Egypt wants to reassure the world that the military's removal of the country's first democratically elected president helps — not hinders — its transition to democracy, a top Egyptian diplomat said Monday.
Egypt's U.N. ambassador in Geneva, Wafaa Bassim, summoned reporters to her country's U.N. mission to spread the message that the "second revolution" on July 3 was justified by ousted president Mohamed Morsi's failure to listen to the Egyptian people. Morsi is a member of the Muslim Brotherhood, an Islamist movement that rapidly ascended to power after the 2011 Egyptian revolution that ousted longtime leader Hosni Mubarak.
"What we are trying to do is send a message of reassurance," Bassim said.
The Egyptian ambassador is a career diplomat who took on the U.N. post a little over two months into Morsi's presidency. She called herself a representative of the people, answerable to the foreign ministry, who now speaks for the interim officials installed by the military. She said the military's toppling of Morsi was "legitimate" despite his presidential election win on June 30, 2012.
Bassim emphasized in particular that the military had installed only a transitional government, and only to end the popular unrest, contrary to Morsi supporters' claims that the generals staged a coup to try to undercut the growing influence of Islamists.
"Confrontation was growing every day, and the fragmentation also was growing every day," she said. "The dissatisfaction in all circles and all levels was mounting. ... We want to spare the country more fragmentation and end violence."

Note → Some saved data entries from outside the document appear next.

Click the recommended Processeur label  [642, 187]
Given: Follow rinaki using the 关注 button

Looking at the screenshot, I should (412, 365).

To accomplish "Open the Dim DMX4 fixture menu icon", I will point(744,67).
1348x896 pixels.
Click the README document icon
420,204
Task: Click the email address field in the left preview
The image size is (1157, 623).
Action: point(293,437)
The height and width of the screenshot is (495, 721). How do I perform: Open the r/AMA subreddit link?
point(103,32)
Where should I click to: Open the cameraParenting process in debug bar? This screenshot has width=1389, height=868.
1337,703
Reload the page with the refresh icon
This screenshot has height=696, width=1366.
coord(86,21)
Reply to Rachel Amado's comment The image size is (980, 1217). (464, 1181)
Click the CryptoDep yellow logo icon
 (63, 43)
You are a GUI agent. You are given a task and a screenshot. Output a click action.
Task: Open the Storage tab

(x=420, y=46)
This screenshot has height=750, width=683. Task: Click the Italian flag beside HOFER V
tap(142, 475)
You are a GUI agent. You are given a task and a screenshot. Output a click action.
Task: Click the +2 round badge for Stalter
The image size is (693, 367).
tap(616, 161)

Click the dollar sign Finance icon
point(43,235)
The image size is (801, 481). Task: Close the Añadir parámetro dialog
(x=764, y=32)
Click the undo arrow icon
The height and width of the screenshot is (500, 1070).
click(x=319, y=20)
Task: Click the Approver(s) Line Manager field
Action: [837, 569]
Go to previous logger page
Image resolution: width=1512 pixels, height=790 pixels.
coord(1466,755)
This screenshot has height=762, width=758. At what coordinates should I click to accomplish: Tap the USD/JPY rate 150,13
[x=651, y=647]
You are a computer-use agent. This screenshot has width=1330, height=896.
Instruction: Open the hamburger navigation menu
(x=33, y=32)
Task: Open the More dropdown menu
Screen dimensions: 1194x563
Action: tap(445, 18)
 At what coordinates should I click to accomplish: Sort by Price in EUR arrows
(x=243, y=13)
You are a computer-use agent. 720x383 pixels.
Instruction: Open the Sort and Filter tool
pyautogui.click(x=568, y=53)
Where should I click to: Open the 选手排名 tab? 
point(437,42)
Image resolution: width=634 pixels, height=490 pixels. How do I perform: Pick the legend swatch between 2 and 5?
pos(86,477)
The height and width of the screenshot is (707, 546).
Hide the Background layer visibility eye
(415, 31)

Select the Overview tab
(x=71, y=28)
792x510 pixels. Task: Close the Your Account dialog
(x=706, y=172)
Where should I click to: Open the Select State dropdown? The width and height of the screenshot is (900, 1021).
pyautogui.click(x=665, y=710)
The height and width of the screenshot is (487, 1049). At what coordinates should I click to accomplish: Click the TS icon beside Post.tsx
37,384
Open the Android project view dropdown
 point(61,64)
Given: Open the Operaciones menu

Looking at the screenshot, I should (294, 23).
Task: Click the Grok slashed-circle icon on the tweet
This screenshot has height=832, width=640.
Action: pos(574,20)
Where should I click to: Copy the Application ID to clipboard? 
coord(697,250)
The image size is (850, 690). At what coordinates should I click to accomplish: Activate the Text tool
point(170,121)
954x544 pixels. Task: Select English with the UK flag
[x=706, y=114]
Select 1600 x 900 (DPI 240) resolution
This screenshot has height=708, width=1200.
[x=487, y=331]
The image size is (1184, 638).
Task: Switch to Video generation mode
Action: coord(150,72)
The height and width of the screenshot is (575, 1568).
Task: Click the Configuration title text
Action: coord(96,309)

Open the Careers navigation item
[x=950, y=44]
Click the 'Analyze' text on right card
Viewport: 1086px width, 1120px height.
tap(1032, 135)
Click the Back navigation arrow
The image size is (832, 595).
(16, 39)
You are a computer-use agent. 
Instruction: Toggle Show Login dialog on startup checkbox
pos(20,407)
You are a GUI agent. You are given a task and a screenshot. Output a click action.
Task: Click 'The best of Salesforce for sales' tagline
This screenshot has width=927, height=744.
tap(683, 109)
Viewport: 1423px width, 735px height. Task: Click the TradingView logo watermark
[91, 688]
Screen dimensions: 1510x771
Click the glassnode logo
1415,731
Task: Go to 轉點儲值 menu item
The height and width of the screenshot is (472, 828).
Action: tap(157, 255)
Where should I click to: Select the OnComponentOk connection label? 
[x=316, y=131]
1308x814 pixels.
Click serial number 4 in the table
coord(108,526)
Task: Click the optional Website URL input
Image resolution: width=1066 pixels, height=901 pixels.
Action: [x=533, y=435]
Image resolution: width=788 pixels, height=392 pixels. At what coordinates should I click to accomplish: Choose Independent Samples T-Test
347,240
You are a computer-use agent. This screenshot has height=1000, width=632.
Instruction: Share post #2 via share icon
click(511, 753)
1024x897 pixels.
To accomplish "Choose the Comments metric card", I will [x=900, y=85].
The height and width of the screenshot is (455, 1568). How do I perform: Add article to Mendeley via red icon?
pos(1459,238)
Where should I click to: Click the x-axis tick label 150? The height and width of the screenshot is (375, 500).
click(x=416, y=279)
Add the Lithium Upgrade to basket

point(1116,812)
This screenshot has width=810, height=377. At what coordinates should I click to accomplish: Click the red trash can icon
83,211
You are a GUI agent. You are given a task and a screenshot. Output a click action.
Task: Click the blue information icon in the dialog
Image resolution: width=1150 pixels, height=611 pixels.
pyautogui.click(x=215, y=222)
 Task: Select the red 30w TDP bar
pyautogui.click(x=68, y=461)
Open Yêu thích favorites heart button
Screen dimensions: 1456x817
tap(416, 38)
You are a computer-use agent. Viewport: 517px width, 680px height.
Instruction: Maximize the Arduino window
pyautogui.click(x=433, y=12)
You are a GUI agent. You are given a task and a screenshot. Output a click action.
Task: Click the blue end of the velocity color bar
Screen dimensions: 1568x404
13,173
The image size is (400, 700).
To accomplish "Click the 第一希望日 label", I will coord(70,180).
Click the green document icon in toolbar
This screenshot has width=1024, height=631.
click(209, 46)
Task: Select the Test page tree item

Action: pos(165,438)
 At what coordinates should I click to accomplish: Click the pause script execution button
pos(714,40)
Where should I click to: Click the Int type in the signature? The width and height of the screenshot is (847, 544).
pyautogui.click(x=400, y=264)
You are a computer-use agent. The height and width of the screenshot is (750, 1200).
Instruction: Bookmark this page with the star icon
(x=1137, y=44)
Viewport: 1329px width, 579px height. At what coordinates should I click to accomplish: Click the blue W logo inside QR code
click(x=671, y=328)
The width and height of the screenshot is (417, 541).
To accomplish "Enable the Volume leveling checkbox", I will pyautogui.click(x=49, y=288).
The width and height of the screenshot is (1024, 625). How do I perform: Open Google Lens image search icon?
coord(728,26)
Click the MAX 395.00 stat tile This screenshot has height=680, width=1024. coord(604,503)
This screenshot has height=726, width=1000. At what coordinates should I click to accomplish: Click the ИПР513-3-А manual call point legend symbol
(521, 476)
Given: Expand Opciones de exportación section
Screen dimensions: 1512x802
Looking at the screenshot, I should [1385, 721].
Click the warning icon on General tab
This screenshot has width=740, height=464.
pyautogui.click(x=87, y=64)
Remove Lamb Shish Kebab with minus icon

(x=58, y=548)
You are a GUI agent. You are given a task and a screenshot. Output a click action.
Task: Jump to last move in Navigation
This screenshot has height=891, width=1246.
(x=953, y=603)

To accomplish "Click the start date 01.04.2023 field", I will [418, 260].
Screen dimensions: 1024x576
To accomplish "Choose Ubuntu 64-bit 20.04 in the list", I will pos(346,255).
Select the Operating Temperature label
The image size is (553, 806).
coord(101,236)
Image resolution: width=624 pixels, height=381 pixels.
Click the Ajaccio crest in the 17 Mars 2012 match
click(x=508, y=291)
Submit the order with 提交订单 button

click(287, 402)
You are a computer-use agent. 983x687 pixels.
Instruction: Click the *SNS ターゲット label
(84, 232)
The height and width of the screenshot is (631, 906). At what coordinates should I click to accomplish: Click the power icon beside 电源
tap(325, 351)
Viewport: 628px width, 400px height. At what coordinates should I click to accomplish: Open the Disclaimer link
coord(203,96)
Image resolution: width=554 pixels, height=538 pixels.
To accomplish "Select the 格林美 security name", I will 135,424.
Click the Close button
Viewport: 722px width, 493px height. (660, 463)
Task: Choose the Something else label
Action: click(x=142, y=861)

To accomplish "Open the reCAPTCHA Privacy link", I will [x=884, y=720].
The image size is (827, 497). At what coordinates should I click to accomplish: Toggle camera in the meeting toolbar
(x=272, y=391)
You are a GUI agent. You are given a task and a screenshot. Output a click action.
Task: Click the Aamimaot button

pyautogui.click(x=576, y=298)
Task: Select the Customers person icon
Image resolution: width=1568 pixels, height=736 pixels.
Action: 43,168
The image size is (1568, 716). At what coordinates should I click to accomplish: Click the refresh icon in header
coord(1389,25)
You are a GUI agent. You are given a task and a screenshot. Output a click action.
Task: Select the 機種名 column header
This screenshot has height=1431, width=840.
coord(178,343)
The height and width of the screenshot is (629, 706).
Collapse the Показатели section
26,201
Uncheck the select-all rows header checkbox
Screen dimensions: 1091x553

But violence since Morsi's removal peaked a week ago when the military opened fire on Muslim Brotherhood supporters, killing more than 50 protesters and wounding hundreds more. The Brotherhood called for huge protests Monday to add to the pressure on the military, which ousted Morsi after four days of protests by millions of his opponents.
Bassim said the military-backed government's transition plan should take no more than "eight to nine months" to complete.
"They are totally apolitical, not interfering in whatever process is taking place. They are just there to protect the country," she said of the military's role.